Washing Jesus' Feet

In Luke 7, Jesus is invited to have a meal with a Pharisee. While Jesus is reclining at the table, a woman who is known in that city as a sinner came to Jesus, fell at his feet weeping and began to wash his feet with her tears. As she is weeping, she cleaned and dried Jesus’ feet with her hair and after they were clean, she kissed and anointed his feet with the perfume from her alabaster flask. It doesn’t seem to matter to her who was there watching, what mattered to her is that she seized the opportunity to serve Jesus in this capacity.

During this interaction, the Pharisee is sitting there watching this encounter happen inside his home and I can only imagine what is going through his mind: “Why is she here? Who let her in? Who does she think she is? Where did she get that expensive perfume?” The only thought we are given though is this, “If Jesus truly were a prophet, he would know who and what she is.” With his statement we know the true intention of the heart of this Pharisee, to disprove that Jesus is who he said he is. Later we read that Jesus says his feet were not washed upon entry to the house so we must conclude that the Pharisee had no intentions to serve Jesus in any genuine manner at all.

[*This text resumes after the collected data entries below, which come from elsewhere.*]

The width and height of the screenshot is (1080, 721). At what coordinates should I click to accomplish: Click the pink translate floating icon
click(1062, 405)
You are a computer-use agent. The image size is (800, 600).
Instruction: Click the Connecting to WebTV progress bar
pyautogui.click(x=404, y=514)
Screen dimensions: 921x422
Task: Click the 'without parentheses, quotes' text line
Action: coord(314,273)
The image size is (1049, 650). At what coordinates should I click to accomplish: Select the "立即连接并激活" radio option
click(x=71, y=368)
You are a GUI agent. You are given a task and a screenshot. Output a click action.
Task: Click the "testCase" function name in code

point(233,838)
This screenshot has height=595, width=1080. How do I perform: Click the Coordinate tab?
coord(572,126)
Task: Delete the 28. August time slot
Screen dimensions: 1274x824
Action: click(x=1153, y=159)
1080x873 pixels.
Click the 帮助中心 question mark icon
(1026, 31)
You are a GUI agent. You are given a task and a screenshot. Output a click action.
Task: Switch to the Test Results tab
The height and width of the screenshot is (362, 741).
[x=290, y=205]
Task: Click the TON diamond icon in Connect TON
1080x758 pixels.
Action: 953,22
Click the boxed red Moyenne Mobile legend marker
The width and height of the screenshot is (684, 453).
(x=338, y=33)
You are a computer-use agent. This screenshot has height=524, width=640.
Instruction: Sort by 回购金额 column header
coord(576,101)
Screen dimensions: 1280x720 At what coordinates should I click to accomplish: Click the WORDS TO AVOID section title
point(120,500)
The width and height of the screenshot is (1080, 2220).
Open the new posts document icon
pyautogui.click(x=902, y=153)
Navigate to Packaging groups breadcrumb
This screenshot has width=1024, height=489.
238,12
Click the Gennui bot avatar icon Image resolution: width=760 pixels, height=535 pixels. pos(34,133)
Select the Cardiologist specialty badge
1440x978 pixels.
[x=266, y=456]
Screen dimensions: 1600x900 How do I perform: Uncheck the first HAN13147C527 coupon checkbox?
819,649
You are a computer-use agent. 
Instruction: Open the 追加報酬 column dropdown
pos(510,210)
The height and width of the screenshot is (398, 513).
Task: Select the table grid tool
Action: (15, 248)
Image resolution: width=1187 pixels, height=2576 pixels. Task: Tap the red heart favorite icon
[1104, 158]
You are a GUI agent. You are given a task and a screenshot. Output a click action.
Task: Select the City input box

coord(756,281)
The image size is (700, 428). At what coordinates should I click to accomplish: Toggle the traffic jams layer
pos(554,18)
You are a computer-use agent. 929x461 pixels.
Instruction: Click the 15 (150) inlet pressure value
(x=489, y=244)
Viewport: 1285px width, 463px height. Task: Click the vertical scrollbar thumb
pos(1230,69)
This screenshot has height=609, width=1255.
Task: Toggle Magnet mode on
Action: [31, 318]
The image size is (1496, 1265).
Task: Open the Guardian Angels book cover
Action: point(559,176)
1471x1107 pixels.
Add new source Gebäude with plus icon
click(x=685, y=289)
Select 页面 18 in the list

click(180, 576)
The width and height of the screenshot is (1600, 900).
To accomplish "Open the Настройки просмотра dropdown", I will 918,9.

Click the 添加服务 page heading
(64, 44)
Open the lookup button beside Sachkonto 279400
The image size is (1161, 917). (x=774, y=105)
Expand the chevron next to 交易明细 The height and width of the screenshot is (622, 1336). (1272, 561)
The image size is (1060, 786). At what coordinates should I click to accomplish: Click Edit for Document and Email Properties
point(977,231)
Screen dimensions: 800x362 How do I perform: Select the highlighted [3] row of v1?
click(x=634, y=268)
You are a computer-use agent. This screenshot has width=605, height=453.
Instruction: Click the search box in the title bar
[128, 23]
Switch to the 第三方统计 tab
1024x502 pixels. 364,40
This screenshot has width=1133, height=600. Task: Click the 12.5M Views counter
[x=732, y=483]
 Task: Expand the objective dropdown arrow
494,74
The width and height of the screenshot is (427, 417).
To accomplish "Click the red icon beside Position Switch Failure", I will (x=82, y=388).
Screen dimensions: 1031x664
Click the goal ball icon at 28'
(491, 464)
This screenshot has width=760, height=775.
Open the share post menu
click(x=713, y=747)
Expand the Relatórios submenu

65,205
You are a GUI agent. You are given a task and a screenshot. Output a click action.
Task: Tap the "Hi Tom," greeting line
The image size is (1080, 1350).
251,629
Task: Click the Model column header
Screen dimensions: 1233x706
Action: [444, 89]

Self-reflection is a major part of how we are to read the Scriptures. The Bible wasn’t written to us, but for us so we must be in a constant state of self-reflection and self-application when we read it. This latest reading of Luke 7 made me realize this: the Pharisee thought he was an equal to Jesus, if not better than him. He didn’t say it out-right, but he showed it through his actions to judge the woman and not wash the feet of his guest. This makes me wonder how many of us truly believe we are less than Jesus. How many of us serve God with our words, but not our actions? I wonder when was the last time we fell to our knees and wept at the feet of Jesus because of our sins? When was the last time we saw someone pouring out their hearts to Jesus and we didn’t support them? When was the last time we saw someone give all they had to the Lord, and we said it’s not very much at all? In my reflection, I want to distance myself from the Pharisee so I must ask myself, “Since I’ve matured in my Christian faith, when was the last time I washed Jesus’ feet?

We spend a lot of time talking about being like Jesus, but not a lot of time remembering we aren’t him; we are the woman at his feet. As we go into this new week, I encourage us to remember we are sinners who should be weeping at the feet of Jesus, washing his feet with our hair, kissing his feet, and anointing them with what we hold most dear because nothing is more precious than him and what he has done for us. I encourage us to encourage others in their faith. We are only people and people are nothing without Jesus Christ and God’s grace. I believe we will find it’s easier to stand before others when we’ve been kneeling humbly before our Messiah. We just need to remember who we are.